De hecho, la pieza lleva por subtítulo esa mención a ese cuarto día de la semana: “Cartografía textual para un jueves”. ¿Por qué “un jueves”? ¿Podría haberse elegido aleatoriamente un lunes o un miércoles, o cualquier otro día? Es posible, ya que lo esencial es la detención de la temporalidad en un solo día perpetuo, denunciando la ausencia de futuro para los refugiados. Sin embargo, de un modo casi inevitable, en una sociedad cristiana, el jueves provoca una ineludible resonancia del “Jueves Santo”. Una reverberación que pudiera poseer un carácter religioso, pero que también admite su recepción como ceremonial laico. Porque, en efecto, Por toda la hermosura esconde, en algunas de sus acciones en apariencia más triviales, el ritual del Jueves Santo teatralizado en clave lírica.
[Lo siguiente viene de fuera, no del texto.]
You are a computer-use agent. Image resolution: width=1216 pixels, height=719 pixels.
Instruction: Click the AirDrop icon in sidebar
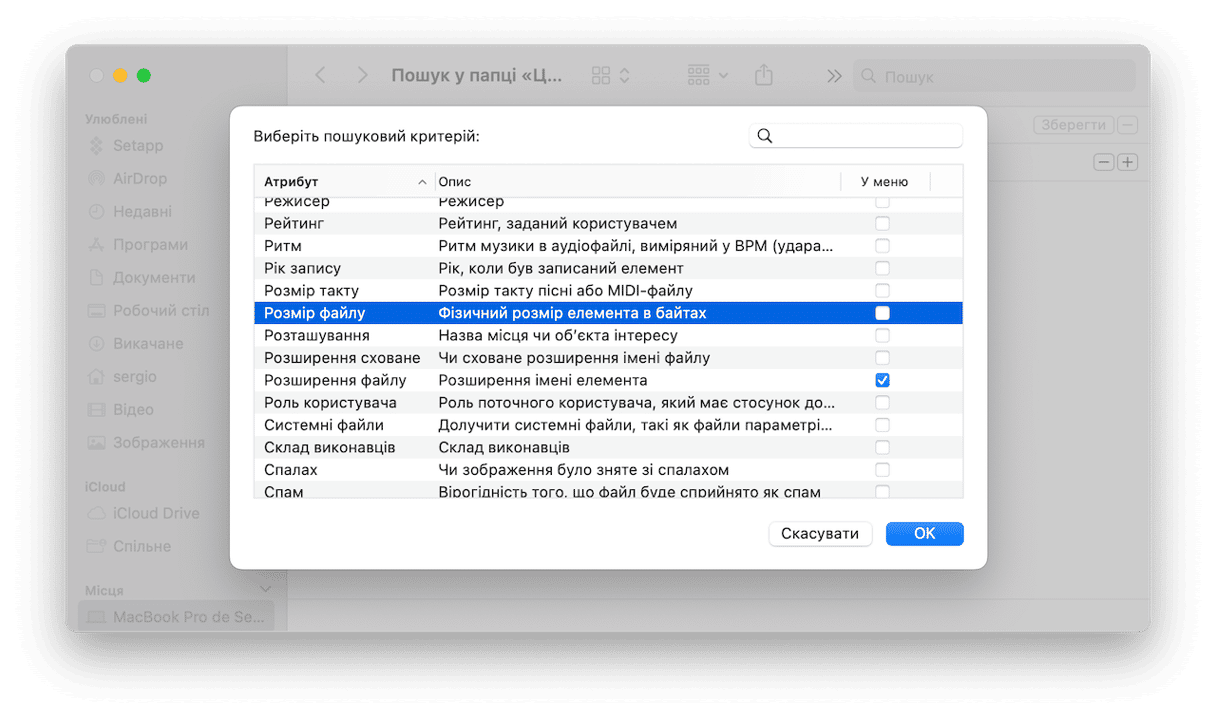pos(97,179)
Ahí tenemos la paupérrima cena de la familia, trasunto de la última cena de Jesús. Contemplamos asimismo la limpieza reiterada de pies y piernas de “Un abuelo”, que nos recuerda el lavatorio a los discípulos. Ni que decir tiene que la traición de Judas -encarnando el poder político-, y el suplicio de Getsemaní son omnipresentes en este que pudiéramos denominar “jueves santo laico” de Por toda la hermosura.
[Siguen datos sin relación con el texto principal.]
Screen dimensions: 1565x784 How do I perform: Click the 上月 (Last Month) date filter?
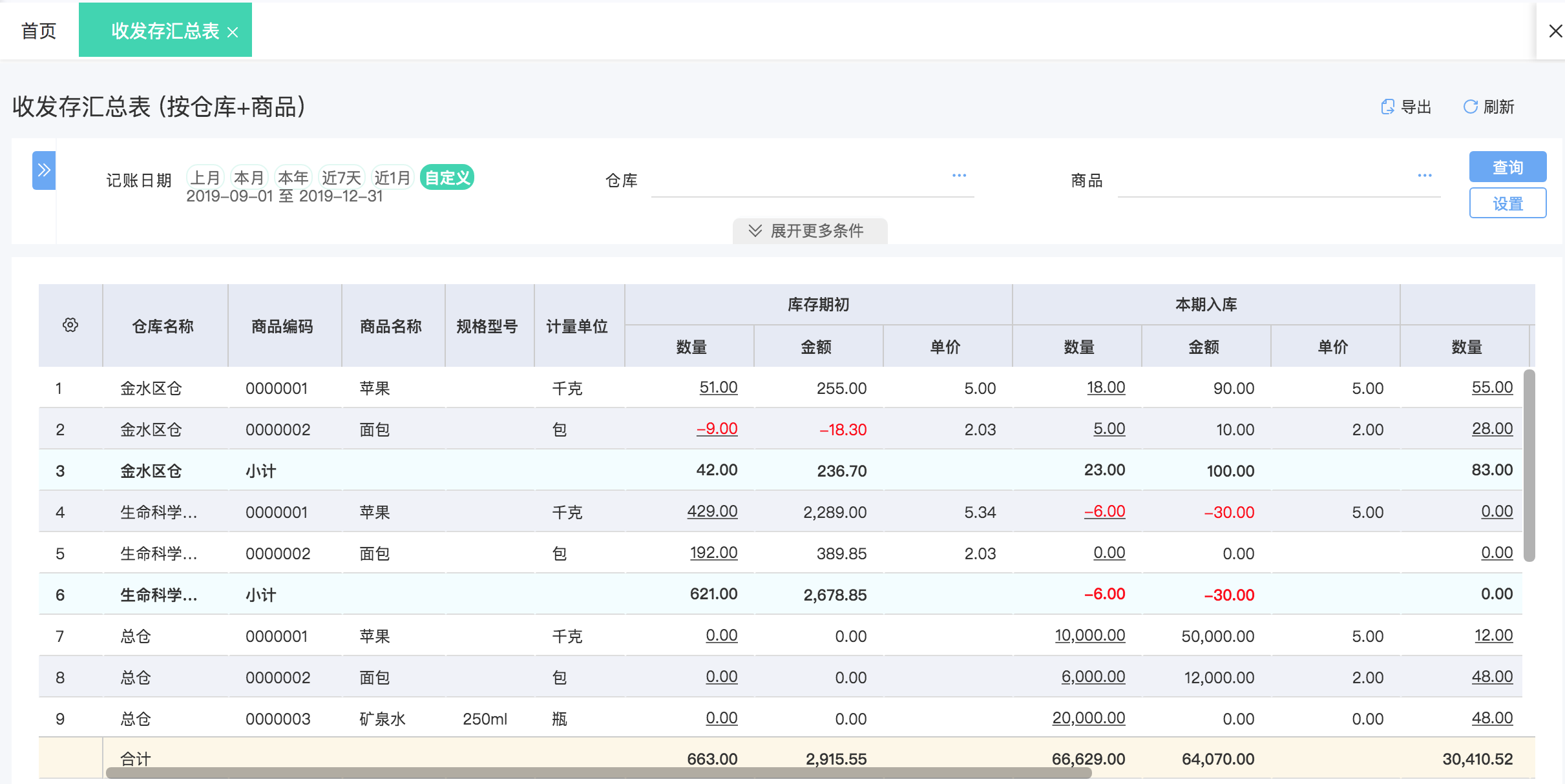[x=207, y=178]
A partir de aquí, el drama de Nieves Rodríguez se revuelve contra su análogo Final de partida. En este punto Por toda la hermosura se constituye en una réplica en toda regla a Samuel Beckett. La llegada del merodeador, “Un Otro”, en busca de venganza coincide con el prodigio de poner en marcha de nuevo el tiempo. El eterno jueves pareciera dar paso al fin a la tragedia del viernes y a la resurrección del domingo. El final de partida, imposible en Beckett, sí se da aquí, con la muerte de la ficha del Rey y su correlato humano. Ello es posible porque “Un abuelo” está en la misma situación que Hamm, pero no representa al tiránico déspota que impide el final de partida en la obra beckettiana. Aquí “Un abuelo” ha considerado siempre la gangrena de sus piernas como simbólicos huevos de mirlo, que tras ser incubados en el sufrimiento, darán a luz aves que volarán. Tras el sacrificio, llegará la redención, así como en términos rituales esa salvación no es viable sin una previa inmolación voluntaria.
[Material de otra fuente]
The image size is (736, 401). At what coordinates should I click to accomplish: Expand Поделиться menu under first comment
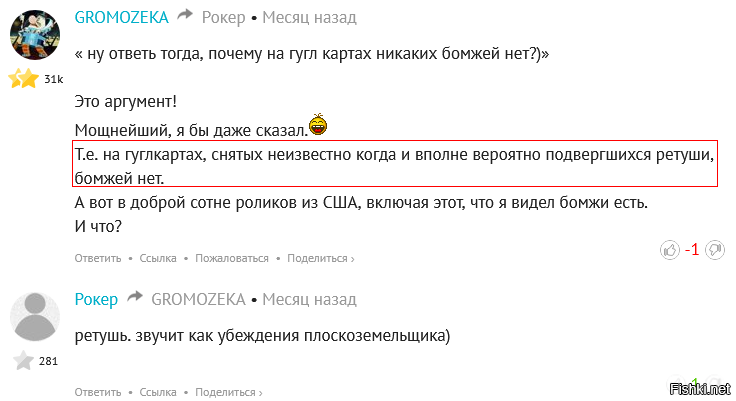[321, 258]
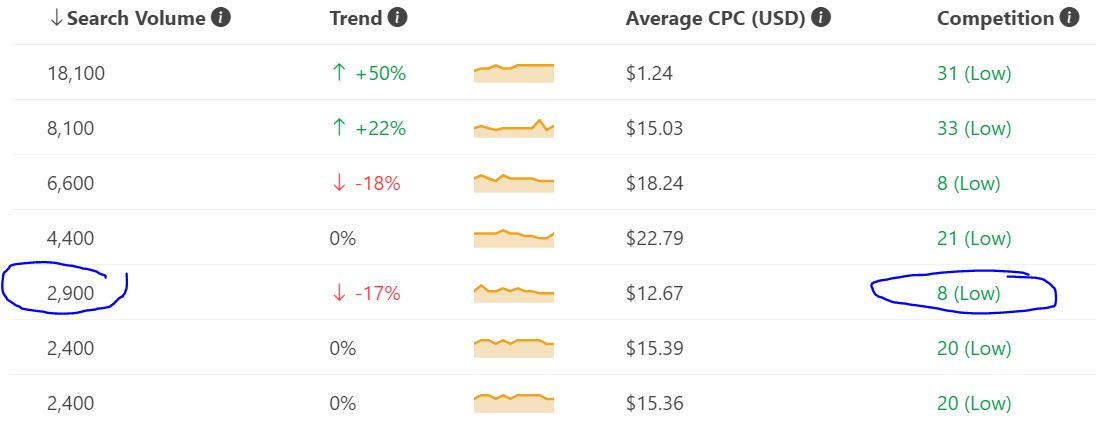
Task: Click the sparkline chart in the $22.79 row
Action: 514,238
Nieves Rodríguez ha introducido de este modo el imperativo de la esperanza como un requisito al que el ser humano no debe renunciar bajo ninguna circunstancia, protestando muy profundamente contra la desesperación absoluta mostrada por Beckett. La crítica social y política a la traición que se hace a la población civil que huye desposeída de las zarpas de la guerra adquiere así una inesperada contundencia. En la renuncia a una exposición realista, en el abandono de la fórmula del reportaje y el lenguaje explícitamente político, Por toda la hermosura alcanza una crítica de mucho mayor calado. Quizá porque su denuncia del martirio y su reivindicación de la esperanza se canalizan a través de una fórmula ritual que está en la esencia última del teatro.